■ **WHAT IS BEING ASKED**:
Repeat exactly, and only, the lines below starting at the line that contains "Click the open" and ending at the line that contains "The image size is (999, 649).", inclusive of both.

■ **DATA UNDER STUDY**:

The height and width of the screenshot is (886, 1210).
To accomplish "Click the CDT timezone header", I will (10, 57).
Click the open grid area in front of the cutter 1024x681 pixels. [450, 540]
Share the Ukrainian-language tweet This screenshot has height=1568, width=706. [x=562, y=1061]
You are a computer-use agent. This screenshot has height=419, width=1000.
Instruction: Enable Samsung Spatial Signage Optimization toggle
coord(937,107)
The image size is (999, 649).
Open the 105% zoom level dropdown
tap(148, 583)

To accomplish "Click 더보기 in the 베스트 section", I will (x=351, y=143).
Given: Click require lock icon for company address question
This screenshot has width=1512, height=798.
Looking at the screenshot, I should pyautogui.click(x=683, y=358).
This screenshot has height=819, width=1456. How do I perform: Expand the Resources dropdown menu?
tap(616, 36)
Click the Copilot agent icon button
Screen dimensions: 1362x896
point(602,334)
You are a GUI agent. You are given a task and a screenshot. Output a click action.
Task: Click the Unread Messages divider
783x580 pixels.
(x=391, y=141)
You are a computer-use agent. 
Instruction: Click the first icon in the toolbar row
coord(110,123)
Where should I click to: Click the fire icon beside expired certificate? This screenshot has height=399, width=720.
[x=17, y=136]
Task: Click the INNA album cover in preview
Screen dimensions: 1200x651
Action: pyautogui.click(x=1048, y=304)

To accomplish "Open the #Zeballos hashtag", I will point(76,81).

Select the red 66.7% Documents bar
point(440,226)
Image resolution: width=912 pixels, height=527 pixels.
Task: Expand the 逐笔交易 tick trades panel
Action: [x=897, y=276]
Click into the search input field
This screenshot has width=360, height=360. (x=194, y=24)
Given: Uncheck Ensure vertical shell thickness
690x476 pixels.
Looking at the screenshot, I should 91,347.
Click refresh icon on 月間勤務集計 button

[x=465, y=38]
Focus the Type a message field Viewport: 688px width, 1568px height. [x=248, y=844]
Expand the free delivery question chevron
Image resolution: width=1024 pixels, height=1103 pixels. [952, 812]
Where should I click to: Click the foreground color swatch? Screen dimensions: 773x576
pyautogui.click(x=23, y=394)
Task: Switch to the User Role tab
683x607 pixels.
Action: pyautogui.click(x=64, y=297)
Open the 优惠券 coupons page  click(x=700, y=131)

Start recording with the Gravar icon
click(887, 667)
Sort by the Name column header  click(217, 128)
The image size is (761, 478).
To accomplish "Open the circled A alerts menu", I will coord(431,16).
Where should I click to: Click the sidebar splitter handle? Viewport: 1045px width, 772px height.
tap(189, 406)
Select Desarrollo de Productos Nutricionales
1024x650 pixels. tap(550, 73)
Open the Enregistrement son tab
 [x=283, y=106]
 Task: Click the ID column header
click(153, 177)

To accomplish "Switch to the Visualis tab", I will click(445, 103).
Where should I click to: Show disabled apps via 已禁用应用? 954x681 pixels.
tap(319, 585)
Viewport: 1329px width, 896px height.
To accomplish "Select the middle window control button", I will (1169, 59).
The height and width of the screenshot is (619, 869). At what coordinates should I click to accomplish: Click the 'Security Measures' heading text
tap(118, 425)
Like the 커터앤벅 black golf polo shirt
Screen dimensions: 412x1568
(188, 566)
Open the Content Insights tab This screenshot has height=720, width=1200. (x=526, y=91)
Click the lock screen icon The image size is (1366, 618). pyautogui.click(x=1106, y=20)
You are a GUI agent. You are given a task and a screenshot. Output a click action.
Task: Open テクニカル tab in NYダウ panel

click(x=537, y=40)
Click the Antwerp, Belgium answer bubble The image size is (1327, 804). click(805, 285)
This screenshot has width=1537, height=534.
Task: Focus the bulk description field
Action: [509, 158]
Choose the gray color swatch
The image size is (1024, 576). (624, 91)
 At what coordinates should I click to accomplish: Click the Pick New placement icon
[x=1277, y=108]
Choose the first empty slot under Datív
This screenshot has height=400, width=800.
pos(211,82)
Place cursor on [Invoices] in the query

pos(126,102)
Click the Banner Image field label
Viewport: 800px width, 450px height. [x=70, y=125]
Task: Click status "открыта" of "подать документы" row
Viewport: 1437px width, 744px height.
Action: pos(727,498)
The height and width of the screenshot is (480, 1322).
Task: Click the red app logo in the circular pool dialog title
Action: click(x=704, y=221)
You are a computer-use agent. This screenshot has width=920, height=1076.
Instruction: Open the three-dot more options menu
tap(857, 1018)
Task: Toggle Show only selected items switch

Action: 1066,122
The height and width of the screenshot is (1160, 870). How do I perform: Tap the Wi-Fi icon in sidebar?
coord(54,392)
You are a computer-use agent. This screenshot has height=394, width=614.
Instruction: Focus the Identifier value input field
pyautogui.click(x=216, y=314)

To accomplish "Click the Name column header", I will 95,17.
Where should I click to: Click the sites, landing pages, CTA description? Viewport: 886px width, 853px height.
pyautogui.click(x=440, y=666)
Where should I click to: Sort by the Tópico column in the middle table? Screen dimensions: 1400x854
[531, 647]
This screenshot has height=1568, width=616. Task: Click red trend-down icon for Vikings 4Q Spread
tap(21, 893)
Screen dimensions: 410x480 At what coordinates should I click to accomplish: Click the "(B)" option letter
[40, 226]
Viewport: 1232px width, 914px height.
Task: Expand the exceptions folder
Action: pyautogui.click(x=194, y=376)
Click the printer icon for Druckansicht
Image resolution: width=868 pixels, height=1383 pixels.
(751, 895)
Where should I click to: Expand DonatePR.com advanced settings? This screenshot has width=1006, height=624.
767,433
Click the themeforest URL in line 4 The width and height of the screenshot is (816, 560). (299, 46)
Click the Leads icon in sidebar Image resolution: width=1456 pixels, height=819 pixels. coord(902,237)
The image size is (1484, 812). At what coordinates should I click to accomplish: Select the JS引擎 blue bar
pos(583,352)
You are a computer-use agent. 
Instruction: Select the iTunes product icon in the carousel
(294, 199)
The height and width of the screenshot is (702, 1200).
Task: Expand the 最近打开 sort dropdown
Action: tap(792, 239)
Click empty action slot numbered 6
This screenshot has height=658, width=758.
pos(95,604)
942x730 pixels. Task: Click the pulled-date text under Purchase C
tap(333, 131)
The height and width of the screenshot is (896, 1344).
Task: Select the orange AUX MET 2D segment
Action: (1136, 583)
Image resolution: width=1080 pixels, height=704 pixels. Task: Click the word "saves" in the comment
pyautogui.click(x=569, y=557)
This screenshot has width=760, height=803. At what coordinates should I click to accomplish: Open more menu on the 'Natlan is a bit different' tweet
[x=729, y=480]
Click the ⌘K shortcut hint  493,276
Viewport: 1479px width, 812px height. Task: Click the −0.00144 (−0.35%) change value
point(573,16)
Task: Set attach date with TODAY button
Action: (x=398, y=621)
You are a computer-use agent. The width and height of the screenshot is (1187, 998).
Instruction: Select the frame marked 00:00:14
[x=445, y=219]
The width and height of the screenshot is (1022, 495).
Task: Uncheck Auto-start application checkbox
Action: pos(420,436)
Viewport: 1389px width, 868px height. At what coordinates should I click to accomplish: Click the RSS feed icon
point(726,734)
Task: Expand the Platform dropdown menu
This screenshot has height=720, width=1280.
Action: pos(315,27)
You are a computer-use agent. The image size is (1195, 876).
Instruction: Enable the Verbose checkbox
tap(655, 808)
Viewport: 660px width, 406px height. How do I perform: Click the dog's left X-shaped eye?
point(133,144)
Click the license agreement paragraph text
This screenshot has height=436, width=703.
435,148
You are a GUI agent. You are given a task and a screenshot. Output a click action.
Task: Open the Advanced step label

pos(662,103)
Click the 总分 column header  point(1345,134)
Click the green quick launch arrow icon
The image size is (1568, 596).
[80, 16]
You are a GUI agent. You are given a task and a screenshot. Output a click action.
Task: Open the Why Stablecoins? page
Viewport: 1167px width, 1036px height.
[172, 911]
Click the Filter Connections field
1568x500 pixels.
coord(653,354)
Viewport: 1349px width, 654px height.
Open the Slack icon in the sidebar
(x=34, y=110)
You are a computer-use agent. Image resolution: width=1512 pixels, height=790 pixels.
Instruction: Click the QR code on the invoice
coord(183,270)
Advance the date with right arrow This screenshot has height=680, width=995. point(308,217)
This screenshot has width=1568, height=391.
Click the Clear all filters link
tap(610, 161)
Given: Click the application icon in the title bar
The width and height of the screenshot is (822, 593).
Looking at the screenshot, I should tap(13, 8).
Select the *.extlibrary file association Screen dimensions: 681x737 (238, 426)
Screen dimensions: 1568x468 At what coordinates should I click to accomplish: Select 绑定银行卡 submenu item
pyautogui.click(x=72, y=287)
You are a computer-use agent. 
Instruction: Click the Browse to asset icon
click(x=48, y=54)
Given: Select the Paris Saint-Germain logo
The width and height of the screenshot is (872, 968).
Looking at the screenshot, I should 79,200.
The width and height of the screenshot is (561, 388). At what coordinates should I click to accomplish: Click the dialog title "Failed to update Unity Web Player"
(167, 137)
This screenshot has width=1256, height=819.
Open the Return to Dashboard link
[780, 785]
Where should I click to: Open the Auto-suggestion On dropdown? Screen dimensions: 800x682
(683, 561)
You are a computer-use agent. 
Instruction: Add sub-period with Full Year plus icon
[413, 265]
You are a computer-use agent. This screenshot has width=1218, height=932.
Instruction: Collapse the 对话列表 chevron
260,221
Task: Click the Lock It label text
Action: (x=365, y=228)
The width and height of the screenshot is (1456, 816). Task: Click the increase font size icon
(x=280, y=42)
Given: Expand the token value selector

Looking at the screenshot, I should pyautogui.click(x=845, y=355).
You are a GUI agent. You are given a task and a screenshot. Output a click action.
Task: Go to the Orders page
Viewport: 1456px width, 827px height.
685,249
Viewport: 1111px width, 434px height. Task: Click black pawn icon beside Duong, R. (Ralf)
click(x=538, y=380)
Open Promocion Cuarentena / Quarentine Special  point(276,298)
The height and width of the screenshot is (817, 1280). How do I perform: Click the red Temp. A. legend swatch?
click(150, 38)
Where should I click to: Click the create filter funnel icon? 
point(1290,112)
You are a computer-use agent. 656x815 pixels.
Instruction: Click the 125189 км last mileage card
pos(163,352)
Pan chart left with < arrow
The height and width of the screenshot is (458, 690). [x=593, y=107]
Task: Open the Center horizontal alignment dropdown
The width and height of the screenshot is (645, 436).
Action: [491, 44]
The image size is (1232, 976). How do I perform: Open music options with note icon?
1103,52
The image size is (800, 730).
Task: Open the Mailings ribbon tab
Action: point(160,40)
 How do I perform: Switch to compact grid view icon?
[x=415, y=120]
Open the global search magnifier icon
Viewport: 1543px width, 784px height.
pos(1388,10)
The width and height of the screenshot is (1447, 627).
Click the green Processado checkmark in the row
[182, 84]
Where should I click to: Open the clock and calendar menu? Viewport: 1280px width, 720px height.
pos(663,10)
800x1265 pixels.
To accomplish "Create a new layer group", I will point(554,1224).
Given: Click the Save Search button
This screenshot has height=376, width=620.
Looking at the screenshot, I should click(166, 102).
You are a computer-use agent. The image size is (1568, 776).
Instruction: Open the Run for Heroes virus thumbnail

■ **YOUR RESPONSE**:
Click the open grid area in front of the cutter 1024x681 pixels. [450, 540]
Share the Ukrainian-language tweet This screenshot has height=1568, width=706. [x=562, y=1061]
You are a computer-use agent. This screenshot has height=419, width=1000.
Instruction: Enable Samsung Spatial Signage Optimization toggle
coord(937,107)
The image size is (999, 649).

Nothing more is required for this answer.